Reading the records below, how many lines contain "Switch"? Respond with a number and nothing else.

== SUPPLIED RECORDS ==
◆ ◆ ◆ ◆

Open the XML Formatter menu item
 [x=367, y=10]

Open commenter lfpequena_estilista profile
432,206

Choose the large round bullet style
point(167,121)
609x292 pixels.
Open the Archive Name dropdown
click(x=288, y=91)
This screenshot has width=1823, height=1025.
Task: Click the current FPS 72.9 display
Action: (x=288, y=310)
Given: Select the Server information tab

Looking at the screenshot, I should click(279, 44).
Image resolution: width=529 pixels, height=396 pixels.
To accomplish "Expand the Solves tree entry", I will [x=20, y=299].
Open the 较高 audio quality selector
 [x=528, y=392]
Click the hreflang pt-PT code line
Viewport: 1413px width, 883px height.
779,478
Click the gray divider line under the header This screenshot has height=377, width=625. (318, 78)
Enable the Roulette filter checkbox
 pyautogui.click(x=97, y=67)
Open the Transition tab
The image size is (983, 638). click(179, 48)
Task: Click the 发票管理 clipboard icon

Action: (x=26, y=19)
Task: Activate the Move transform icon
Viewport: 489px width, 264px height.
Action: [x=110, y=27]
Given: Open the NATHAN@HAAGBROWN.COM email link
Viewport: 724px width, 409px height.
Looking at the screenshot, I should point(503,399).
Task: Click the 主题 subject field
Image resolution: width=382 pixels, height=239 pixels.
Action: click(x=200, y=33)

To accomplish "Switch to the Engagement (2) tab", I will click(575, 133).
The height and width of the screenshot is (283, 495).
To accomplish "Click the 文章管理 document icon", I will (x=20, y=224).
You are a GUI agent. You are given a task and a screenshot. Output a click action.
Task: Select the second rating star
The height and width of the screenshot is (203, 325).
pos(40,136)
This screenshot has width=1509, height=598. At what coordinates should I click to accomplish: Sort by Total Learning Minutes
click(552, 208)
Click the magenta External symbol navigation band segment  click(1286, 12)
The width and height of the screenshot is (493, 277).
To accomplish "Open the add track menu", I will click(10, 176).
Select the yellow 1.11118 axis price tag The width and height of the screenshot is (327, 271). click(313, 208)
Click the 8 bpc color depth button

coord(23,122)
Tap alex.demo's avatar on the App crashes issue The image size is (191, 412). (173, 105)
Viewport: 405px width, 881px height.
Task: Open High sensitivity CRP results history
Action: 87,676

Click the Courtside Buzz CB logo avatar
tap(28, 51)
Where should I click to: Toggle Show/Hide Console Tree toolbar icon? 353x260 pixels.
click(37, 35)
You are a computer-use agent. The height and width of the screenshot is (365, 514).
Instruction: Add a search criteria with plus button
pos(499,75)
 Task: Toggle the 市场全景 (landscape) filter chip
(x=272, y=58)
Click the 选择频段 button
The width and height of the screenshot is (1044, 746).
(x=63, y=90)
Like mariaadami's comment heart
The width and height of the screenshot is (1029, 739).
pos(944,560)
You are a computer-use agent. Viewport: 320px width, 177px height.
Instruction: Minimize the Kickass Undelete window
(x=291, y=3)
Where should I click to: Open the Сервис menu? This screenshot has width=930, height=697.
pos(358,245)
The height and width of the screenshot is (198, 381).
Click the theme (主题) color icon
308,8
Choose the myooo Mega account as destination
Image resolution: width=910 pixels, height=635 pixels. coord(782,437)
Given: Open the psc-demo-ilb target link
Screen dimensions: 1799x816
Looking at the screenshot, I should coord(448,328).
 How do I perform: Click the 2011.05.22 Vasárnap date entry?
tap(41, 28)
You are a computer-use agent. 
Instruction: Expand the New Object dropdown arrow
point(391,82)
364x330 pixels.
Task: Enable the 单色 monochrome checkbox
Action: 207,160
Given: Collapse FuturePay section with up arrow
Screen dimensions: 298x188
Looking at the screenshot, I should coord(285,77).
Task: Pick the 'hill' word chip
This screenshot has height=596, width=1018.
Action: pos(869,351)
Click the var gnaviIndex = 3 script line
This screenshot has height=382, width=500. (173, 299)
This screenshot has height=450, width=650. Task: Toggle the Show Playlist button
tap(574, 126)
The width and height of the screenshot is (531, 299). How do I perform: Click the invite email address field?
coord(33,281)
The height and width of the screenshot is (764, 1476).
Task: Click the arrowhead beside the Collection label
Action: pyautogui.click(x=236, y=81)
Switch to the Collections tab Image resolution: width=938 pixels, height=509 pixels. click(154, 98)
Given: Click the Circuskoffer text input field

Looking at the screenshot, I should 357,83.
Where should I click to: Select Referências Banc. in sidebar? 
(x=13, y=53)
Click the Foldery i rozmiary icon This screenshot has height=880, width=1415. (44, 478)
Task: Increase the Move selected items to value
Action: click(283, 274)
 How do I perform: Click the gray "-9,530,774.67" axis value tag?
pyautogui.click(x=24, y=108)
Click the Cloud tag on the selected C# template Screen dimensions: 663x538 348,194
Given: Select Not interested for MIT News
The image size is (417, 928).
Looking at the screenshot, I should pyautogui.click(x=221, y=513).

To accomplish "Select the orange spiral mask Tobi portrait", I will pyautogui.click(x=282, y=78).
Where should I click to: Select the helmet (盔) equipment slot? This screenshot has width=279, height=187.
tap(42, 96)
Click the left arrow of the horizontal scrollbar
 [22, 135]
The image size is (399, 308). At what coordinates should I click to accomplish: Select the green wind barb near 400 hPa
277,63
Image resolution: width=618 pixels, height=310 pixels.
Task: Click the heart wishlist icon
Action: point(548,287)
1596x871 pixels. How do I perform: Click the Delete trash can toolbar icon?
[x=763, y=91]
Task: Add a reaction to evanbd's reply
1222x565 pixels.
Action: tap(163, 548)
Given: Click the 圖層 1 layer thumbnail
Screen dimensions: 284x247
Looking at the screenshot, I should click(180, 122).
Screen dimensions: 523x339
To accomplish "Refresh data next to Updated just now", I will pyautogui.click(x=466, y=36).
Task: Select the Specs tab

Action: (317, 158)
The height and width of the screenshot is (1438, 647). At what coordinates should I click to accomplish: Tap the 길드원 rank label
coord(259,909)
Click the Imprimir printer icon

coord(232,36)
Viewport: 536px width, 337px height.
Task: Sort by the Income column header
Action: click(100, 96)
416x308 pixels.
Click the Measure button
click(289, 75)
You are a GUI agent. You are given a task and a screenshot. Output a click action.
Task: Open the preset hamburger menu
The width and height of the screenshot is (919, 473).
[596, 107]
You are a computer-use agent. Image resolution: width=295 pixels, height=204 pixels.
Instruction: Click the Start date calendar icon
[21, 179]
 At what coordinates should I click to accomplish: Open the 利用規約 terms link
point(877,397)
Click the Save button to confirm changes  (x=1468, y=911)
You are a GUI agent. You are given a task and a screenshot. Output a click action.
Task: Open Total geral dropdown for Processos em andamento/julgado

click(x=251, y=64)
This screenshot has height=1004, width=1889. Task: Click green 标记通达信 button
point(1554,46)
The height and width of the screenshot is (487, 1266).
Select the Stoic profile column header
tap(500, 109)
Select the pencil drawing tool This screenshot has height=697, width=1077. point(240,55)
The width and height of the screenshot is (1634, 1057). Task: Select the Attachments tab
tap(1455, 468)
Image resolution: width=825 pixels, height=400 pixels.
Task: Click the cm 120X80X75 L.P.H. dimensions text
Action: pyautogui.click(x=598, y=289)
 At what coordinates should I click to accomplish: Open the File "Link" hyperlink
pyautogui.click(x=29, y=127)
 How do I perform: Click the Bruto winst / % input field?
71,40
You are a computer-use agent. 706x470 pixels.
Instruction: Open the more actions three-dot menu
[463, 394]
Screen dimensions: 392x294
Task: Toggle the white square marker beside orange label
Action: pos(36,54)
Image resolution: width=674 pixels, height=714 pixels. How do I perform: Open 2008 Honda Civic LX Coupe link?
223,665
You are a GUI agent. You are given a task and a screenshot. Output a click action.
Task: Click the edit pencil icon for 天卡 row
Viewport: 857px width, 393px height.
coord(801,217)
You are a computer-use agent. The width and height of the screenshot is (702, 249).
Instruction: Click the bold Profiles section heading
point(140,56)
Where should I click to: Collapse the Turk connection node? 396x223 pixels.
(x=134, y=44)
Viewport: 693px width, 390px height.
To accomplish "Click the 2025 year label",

◆ ◆ ◆ ◆

== ANSWER TO THIS EXERCISE ==
2